Die Freude an der Verantwortung

Wer als eines seiner liebsten Hobbies die Pflege von Kontakten nennt, wird sich wohl auch in der Berufswahl kaum für eine Tätigkeit entscheiden, die sich in einem einsamen Büro abspielt. Zumal, wenn sich die Kontaktpflege nicht auf die virtuelle Welt von Facebook-Freundschaften bezieht, sondern auf das reale Leben, «Real Life», von Angesicht zu Angesicht.

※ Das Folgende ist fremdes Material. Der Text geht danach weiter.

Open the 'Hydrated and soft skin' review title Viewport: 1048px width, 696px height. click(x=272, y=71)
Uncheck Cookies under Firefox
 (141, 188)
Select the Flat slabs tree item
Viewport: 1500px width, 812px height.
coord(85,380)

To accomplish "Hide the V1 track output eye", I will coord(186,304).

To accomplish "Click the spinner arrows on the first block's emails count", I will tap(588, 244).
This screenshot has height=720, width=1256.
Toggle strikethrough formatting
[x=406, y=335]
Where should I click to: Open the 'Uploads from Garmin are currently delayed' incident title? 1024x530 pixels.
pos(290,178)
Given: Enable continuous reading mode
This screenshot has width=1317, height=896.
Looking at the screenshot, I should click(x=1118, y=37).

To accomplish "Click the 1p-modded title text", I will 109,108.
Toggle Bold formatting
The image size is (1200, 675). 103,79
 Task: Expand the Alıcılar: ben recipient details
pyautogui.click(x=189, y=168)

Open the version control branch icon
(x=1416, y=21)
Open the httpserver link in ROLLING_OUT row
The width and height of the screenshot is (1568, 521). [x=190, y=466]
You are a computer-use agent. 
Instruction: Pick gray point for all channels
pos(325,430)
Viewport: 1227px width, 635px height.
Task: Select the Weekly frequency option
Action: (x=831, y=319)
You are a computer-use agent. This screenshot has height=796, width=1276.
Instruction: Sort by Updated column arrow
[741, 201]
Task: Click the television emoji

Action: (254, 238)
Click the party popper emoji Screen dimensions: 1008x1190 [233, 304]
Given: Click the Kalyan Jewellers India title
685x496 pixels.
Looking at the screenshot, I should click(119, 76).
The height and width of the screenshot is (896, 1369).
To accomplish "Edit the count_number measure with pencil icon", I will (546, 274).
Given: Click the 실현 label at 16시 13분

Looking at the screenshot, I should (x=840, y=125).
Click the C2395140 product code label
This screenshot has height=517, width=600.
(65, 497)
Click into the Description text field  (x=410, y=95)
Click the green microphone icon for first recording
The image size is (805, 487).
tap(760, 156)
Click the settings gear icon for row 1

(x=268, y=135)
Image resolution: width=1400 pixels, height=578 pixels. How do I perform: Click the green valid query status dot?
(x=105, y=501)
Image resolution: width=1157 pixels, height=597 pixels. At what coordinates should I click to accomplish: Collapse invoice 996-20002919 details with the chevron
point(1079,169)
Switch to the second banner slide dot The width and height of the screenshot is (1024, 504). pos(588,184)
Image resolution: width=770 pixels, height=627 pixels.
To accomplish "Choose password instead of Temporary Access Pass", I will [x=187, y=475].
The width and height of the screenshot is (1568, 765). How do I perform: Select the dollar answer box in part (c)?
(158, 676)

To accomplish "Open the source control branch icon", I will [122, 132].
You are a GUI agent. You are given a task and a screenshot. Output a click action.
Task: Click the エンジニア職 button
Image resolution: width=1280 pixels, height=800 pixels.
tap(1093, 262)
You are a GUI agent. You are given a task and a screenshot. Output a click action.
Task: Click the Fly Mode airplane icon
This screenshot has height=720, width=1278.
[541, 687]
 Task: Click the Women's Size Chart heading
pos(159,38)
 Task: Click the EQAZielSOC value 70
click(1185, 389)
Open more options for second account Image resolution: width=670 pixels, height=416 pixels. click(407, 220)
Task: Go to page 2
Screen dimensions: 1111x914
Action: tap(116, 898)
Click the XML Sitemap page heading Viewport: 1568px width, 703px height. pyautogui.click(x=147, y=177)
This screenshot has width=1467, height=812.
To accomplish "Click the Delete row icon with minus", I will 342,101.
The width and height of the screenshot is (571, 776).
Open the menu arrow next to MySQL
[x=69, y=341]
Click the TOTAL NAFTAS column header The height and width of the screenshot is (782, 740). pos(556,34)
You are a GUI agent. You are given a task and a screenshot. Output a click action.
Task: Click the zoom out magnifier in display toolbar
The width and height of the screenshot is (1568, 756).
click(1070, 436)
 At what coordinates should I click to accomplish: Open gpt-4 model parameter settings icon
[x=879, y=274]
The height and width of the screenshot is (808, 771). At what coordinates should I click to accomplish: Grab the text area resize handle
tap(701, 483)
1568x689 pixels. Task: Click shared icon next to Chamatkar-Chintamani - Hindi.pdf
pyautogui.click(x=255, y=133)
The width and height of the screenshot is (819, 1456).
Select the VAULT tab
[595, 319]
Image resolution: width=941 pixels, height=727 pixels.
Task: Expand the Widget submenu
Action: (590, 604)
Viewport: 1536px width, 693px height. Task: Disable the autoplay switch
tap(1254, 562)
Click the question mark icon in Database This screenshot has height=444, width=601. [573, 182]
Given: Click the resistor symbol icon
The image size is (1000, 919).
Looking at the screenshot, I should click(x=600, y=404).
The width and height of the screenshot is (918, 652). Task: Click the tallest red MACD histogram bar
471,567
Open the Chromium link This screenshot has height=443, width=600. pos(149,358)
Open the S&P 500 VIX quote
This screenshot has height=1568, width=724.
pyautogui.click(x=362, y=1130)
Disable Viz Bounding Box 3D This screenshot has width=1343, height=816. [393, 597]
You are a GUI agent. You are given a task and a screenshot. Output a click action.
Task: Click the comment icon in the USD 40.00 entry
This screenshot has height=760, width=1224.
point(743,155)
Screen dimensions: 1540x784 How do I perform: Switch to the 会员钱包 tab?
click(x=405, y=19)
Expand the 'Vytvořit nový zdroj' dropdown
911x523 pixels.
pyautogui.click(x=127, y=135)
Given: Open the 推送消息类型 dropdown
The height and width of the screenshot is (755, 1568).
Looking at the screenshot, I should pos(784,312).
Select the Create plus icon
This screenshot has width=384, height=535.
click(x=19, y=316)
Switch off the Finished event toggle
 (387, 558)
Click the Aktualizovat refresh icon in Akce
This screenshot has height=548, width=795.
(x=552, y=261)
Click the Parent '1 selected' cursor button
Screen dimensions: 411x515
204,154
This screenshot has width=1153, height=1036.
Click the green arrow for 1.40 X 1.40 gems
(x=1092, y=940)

Anna Gugger, Pflegefachfrau im Stützpunkt Wichtrach der Spitex AareGürbetal, hatte sich früh festgelegt: «Mir war immer klar, etwas mit Menschen machen zu wollen.» Nachdem sie in einem Altersheim schnuppern durfte, wusste sie zweifellos, dass die Ausbildung zur Fachfrau Gesundheit das Richtige für sie ist. «Ich war nicht abgehoben, aber mit meinen 15 Jahren bin ich auf der Demenzabteilung auf dem Boden der Realität gelandet», erinnert sich die heute 23jährige Spitex-Mitarbeiterin. «Obwohl der Einstieg in den Pflegeberuf sehr herausfordernd war, hat mir der Umgang mit den Menschen mit teilweise stark fortgeschrittener Demenzkrankheit sehr gut gefallen und hat mich auch fasziniert. Ich arbeite noch heute sehr gerne mit Menschen mit Demenz.»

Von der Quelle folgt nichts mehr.